BRIEF:
For this exercise, restate word for word only the lines from the first line of the data to the line containing "Task: Select 男 in the 性別 field".

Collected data
==========

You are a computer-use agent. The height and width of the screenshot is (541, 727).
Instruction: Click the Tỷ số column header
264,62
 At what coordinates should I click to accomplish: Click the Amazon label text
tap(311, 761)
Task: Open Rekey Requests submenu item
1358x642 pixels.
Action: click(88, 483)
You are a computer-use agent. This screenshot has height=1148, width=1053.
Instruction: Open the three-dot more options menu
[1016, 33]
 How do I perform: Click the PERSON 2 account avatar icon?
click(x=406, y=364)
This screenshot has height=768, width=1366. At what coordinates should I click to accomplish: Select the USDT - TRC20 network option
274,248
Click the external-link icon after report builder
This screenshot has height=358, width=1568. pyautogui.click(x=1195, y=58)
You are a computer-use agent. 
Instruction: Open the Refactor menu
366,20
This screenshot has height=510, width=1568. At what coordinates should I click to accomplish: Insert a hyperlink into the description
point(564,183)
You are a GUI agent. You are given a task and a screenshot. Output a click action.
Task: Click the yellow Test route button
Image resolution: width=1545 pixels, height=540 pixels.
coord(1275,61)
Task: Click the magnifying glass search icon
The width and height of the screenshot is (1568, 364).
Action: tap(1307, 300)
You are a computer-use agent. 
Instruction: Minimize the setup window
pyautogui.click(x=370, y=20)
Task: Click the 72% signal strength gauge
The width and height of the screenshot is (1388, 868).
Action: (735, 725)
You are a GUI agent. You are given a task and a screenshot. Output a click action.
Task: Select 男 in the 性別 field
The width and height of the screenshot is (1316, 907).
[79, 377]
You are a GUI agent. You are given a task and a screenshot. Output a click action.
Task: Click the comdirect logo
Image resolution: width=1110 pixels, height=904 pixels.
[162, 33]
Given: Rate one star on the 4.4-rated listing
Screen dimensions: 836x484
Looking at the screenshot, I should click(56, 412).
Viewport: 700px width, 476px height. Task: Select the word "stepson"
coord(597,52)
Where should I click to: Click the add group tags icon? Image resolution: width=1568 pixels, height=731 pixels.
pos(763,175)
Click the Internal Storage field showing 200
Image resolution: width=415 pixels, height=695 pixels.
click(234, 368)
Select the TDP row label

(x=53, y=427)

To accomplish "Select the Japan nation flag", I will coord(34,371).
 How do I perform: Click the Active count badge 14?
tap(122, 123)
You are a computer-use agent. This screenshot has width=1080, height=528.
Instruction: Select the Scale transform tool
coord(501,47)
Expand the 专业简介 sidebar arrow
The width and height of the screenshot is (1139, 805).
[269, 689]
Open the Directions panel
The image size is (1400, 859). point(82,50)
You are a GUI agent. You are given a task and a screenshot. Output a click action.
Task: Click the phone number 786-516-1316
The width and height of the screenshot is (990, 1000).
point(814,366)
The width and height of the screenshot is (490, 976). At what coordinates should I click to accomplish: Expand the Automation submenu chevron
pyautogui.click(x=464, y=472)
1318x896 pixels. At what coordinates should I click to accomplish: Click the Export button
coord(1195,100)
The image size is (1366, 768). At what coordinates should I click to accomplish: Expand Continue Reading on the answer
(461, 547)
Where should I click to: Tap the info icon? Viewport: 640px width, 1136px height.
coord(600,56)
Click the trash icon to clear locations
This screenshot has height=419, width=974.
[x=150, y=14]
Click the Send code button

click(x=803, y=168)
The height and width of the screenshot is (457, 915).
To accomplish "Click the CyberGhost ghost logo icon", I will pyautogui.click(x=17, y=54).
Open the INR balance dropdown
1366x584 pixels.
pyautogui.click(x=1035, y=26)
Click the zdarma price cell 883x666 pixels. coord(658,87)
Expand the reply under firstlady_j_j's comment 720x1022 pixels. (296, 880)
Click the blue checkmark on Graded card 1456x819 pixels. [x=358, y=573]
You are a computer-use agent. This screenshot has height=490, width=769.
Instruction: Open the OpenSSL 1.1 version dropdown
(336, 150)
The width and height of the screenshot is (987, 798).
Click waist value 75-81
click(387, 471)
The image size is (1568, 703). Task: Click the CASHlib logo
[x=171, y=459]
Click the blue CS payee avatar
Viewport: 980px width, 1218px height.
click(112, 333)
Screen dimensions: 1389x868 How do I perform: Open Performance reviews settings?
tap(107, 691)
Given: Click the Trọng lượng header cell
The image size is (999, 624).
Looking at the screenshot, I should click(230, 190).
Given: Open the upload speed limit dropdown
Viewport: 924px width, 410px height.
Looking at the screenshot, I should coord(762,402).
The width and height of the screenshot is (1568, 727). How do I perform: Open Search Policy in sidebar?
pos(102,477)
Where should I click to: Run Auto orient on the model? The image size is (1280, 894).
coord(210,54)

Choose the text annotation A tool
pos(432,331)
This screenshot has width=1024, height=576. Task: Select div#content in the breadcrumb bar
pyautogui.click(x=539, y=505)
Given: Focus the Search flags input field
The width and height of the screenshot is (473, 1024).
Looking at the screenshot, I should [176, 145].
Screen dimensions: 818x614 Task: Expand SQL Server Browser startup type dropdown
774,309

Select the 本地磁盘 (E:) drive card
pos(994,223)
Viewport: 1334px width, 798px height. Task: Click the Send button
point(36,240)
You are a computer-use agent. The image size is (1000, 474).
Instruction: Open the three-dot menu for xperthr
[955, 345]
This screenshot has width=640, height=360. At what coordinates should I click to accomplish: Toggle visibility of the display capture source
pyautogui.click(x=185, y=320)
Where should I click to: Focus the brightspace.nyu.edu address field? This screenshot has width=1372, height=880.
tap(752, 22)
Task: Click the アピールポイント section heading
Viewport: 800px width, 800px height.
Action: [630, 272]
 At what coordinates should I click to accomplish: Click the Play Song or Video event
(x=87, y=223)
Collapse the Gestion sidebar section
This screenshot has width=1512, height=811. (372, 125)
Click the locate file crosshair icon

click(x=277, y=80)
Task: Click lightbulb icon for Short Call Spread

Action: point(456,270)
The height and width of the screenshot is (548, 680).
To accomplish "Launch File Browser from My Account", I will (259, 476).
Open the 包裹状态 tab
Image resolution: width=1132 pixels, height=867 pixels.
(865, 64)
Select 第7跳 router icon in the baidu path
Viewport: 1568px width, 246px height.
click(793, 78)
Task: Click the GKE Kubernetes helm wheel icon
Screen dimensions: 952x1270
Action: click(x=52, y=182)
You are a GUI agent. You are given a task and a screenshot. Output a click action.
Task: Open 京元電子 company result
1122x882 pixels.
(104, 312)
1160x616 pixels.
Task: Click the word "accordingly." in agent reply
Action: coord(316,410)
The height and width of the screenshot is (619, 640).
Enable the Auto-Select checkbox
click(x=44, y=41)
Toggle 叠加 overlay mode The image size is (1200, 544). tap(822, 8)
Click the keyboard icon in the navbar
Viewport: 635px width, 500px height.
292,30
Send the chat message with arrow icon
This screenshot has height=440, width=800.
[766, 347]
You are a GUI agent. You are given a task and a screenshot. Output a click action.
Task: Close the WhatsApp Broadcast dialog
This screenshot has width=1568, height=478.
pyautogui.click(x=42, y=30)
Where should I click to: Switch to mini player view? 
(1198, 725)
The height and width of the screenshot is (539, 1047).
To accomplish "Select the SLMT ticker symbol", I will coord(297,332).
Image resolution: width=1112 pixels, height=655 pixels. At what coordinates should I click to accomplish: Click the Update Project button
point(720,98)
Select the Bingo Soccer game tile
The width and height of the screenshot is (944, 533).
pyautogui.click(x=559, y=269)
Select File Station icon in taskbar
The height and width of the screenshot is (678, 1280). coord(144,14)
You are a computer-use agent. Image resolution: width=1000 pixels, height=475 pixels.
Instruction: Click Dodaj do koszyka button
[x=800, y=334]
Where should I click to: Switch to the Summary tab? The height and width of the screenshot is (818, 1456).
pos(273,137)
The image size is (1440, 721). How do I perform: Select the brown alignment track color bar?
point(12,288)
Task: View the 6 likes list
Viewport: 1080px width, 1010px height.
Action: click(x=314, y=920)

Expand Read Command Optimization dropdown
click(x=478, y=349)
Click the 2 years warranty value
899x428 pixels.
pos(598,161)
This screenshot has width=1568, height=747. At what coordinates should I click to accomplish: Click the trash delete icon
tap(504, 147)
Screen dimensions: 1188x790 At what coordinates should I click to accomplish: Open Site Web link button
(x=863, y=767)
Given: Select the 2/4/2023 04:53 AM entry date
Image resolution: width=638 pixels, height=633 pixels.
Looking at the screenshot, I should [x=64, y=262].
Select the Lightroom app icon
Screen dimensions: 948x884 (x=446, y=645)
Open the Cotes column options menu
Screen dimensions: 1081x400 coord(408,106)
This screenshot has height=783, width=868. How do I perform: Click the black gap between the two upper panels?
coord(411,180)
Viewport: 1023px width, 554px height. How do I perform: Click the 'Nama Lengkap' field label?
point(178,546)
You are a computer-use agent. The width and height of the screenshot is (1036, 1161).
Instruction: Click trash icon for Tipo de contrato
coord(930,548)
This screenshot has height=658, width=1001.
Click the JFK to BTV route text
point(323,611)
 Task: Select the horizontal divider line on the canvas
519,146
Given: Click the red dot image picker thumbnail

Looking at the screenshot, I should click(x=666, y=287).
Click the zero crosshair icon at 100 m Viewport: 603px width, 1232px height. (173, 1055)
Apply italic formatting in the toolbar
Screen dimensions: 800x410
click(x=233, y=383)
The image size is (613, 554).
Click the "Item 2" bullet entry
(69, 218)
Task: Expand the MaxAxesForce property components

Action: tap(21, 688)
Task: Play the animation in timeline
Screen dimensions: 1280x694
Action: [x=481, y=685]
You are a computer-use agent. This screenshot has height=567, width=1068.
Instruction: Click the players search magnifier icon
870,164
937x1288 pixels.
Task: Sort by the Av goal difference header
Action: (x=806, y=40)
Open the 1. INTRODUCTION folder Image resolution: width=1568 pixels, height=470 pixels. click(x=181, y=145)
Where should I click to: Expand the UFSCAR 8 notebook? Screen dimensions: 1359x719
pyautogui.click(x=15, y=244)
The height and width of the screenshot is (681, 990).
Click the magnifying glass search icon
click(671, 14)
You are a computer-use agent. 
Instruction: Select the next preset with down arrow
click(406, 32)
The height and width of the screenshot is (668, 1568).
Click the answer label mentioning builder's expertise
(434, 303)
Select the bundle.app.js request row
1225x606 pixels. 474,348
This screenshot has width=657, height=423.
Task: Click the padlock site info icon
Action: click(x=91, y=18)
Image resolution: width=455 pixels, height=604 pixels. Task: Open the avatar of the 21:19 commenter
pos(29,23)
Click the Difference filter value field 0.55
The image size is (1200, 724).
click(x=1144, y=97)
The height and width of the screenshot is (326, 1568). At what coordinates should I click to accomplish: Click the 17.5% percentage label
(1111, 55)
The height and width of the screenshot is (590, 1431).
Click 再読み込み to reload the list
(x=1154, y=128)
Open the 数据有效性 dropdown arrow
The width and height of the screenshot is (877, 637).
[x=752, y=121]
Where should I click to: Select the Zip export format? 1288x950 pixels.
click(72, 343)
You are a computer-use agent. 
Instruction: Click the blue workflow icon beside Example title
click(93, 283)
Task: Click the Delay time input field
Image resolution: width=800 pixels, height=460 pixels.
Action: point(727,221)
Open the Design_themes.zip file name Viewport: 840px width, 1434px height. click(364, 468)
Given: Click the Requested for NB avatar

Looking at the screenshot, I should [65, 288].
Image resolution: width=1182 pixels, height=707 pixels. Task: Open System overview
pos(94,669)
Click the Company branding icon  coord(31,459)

==========

EXERCISE ANSWER:
You are a computer-use agent. The height and width of the screenshot is (541, 727).
Instruction: Click the Tỷ số column header
264,62
 At what coordinates should I click to accomplish: Click the Amazon label text
tap(311, 761)
Task: Open Rekey Requests submenu item
1358x642 pixels.
Action: click(88, 483)
You are a computer-use agent. This screenshot has height=1148, width=1053.
Instruction: Open the three-dot more options menu
[1016, 33]
 How do I perform: Click the PERSON 2 account avatar icon?
click(x=406, y=364)
This screenshot has height=768, width=1366. At what coordinates should I click to accomplish: Select the USDT - TRC20 network option
274,248
Click the external-link icon after report builder
This screenshot has height=358, width=1568. pyautogui.click(x=1195, y=58)
You are a computer-use agent. 
Instruction: Open the Refactor menu
366,20
This screenshot has height=510, width=1568. At what coordinates should I click to accomplish: Insert a hyperlink into the description
point(564,183)
You are a GUI agent. You are given a task and a screenshot. Output a click action.
Task: Click the yellow Test route button
Image resolution: width=1545 pixels, height=540 pixels.
coord(1275,61)
Task: Click the magnifying glass search icon
The width and height of the screenshot is (1568, 364).
Action: tap(1307, 300)
You are a computer-use agent. 
Instruction: Minimize the setup window
pyautogui.click(x=370, y=20)
Task: Click the 72% signal strength gauge
The width and height of the screenshot is (1388, 868).
Action: (735, 725)
You are a GUI agent. You are given a task and a screenshot. Output a click action.
Task: Select 男 in the 性別 field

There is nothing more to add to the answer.